In exact form, set down only those lines of the material that run from its first line to the line with "Task: Click the 筛分设备 column header", inclusive.
BEGIN Extracted records
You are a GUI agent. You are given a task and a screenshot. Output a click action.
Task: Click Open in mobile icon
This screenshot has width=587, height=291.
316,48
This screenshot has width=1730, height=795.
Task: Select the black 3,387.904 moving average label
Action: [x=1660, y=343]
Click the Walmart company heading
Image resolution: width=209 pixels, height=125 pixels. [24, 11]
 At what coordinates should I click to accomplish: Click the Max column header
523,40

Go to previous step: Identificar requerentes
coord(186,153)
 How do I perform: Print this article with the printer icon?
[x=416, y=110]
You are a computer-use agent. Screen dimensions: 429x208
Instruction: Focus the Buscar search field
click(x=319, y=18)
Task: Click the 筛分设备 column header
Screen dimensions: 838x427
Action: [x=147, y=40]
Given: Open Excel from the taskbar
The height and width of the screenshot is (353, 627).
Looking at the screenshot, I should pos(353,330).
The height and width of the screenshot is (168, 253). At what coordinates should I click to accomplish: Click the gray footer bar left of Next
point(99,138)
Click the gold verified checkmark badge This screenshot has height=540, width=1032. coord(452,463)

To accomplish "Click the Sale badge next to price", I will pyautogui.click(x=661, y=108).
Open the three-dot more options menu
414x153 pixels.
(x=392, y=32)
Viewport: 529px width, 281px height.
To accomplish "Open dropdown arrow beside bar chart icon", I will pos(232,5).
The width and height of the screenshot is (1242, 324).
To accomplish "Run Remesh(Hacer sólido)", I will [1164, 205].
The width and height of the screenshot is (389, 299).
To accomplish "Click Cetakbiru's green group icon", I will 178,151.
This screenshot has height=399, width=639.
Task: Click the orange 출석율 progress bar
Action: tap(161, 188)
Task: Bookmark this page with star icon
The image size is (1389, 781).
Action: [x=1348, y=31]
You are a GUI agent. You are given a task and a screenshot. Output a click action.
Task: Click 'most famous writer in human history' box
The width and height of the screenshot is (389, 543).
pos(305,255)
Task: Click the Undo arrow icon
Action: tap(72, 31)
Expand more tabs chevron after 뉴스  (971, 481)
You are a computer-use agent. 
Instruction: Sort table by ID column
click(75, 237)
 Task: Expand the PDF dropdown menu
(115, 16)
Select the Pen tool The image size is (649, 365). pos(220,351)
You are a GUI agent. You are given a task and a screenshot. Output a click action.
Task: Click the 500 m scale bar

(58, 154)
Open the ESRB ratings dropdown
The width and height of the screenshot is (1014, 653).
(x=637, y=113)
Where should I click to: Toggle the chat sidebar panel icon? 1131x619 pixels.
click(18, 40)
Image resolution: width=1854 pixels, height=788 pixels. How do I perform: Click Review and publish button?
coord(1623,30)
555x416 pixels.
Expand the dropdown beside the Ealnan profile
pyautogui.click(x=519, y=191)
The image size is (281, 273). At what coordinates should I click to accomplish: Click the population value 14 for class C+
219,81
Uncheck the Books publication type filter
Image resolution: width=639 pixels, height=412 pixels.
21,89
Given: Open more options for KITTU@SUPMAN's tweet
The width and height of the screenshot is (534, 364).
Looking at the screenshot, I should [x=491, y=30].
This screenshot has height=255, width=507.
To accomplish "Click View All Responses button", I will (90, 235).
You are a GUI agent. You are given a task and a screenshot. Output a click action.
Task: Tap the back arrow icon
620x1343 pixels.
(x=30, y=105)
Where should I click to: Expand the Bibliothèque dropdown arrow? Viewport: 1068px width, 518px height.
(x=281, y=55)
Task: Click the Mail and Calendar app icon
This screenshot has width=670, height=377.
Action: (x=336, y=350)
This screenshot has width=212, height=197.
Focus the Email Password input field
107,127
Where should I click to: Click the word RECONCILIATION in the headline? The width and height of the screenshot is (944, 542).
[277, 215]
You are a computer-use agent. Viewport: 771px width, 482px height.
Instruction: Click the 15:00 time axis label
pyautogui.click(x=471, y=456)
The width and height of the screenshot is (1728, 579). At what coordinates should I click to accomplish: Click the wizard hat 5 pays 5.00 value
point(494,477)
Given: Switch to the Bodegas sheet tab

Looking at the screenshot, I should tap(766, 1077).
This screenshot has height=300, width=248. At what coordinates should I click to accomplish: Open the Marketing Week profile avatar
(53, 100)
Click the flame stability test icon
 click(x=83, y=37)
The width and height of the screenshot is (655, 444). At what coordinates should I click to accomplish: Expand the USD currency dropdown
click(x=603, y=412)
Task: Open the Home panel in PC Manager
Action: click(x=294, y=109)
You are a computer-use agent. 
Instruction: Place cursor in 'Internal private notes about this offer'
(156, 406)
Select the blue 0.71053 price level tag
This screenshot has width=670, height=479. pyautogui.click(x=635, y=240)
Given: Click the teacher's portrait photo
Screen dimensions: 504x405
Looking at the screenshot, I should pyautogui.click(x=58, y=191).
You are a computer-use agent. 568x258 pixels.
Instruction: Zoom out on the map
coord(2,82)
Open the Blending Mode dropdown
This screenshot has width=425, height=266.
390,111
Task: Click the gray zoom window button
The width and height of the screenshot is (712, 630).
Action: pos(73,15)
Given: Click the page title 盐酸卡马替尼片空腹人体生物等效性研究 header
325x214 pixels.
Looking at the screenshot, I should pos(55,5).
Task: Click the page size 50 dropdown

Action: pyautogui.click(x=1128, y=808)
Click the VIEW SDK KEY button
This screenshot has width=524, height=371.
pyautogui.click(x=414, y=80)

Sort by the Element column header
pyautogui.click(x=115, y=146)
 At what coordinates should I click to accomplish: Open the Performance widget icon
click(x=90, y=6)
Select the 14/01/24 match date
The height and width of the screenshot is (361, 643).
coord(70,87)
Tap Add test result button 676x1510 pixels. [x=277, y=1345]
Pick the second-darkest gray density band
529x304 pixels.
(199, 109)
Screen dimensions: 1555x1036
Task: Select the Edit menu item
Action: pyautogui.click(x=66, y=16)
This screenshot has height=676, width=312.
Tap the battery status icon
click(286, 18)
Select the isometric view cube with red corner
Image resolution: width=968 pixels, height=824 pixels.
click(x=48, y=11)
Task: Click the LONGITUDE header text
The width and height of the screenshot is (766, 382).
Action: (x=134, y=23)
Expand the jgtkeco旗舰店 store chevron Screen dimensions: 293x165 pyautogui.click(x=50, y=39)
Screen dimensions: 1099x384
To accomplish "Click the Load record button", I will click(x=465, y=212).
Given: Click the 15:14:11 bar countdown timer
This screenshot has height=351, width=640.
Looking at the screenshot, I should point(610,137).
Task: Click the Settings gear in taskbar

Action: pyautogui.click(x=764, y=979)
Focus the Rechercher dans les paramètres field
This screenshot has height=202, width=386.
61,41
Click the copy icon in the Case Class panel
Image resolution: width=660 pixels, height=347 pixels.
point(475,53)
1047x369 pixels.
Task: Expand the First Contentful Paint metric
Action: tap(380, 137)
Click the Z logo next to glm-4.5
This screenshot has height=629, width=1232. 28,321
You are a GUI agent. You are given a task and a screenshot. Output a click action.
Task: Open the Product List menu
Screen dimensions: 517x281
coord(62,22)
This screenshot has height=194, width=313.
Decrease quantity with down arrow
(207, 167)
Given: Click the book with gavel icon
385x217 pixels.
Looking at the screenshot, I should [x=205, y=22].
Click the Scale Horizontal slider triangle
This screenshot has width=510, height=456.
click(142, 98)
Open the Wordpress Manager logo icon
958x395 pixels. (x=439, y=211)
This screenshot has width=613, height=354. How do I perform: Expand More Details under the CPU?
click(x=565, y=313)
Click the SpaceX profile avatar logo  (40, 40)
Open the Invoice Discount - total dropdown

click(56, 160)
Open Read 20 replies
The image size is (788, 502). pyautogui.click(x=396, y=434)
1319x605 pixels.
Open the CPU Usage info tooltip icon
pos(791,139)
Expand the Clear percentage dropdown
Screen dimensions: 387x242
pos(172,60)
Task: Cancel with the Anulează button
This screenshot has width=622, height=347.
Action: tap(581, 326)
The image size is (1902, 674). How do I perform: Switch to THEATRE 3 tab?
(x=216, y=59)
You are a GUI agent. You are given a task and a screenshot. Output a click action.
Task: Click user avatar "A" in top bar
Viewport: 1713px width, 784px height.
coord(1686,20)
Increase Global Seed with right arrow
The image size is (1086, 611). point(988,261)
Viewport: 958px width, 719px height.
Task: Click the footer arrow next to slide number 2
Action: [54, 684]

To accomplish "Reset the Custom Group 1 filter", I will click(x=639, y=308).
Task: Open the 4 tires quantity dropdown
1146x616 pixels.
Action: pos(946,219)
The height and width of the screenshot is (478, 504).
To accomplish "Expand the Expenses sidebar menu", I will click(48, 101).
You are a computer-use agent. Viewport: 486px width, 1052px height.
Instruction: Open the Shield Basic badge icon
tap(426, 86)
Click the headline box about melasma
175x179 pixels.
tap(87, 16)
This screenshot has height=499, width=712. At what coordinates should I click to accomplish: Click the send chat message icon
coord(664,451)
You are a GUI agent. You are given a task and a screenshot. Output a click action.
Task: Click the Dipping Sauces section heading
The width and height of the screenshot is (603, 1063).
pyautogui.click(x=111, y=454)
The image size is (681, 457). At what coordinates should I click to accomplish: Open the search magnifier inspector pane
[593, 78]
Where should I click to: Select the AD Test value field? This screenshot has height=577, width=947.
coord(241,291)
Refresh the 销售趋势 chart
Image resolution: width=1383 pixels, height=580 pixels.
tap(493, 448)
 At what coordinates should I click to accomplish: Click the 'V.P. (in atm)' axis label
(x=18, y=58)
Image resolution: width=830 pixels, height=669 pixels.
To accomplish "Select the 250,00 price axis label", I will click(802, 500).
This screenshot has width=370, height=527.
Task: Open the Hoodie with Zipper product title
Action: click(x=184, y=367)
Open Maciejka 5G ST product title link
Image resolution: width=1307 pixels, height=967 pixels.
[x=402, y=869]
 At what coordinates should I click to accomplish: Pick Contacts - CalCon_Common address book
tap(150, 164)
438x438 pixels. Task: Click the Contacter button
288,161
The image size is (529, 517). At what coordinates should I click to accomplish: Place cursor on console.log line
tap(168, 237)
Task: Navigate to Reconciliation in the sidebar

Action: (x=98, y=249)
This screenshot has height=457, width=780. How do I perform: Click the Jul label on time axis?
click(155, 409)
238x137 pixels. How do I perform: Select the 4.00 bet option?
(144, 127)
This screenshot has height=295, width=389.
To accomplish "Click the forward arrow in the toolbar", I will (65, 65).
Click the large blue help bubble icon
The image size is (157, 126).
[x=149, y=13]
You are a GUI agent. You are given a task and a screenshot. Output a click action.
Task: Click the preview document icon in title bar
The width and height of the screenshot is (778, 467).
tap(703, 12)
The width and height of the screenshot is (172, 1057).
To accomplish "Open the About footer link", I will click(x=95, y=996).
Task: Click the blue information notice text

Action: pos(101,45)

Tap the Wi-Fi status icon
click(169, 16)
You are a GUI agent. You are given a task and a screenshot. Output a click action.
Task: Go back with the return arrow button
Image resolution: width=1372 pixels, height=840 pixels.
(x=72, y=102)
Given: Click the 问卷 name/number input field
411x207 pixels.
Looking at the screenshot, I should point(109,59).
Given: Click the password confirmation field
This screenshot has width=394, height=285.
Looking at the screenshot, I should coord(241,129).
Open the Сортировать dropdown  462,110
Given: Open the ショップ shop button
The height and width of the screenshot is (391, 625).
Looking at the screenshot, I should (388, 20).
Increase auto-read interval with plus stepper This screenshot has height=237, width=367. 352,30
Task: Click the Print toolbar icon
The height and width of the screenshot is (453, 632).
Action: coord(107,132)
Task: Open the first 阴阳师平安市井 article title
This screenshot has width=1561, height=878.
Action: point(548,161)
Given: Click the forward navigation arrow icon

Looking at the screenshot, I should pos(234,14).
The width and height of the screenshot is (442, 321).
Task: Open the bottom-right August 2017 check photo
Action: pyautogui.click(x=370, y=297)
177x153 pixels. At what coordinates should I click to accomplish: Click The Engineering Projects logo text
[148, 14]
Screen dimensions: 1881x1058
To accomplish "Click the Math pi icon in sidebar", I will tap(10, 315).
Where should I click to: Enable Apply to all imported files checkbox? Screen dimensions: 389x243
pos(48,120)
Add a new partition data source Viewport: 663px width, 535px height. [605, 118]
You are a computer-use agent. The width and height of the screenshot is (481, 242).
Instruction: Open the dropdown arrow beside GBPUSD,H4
END Extracted records
= Solution to this problem =
You are a GUI agent. You are given a task and a screenshot. Output a click action.
Task: Click Open in mobile icon
This screenshot has width=587, height=291.
316,48
This screenshot has width=1730, height=795.
Task: Select the black 3,387.904 moving average label
Action: [x=1660, y=343]
Click the Walmart company heading
Image resolution: width=209 pixels, height=125 pixels. [24, 11]
 At what coordinates should I click to accomplish: Click the Max column header
523,40

Go to previous step: Identificar requerentes
coord(186,153)
 How do I perform: Print this article with the printer icon?
[x=416, y=110]
You are a computer-use agent. Screen dimensions: 429x208
Instruction: Focus the Buscar search field
click(x=319, y=18)
Task: Click the 筛分设备 column header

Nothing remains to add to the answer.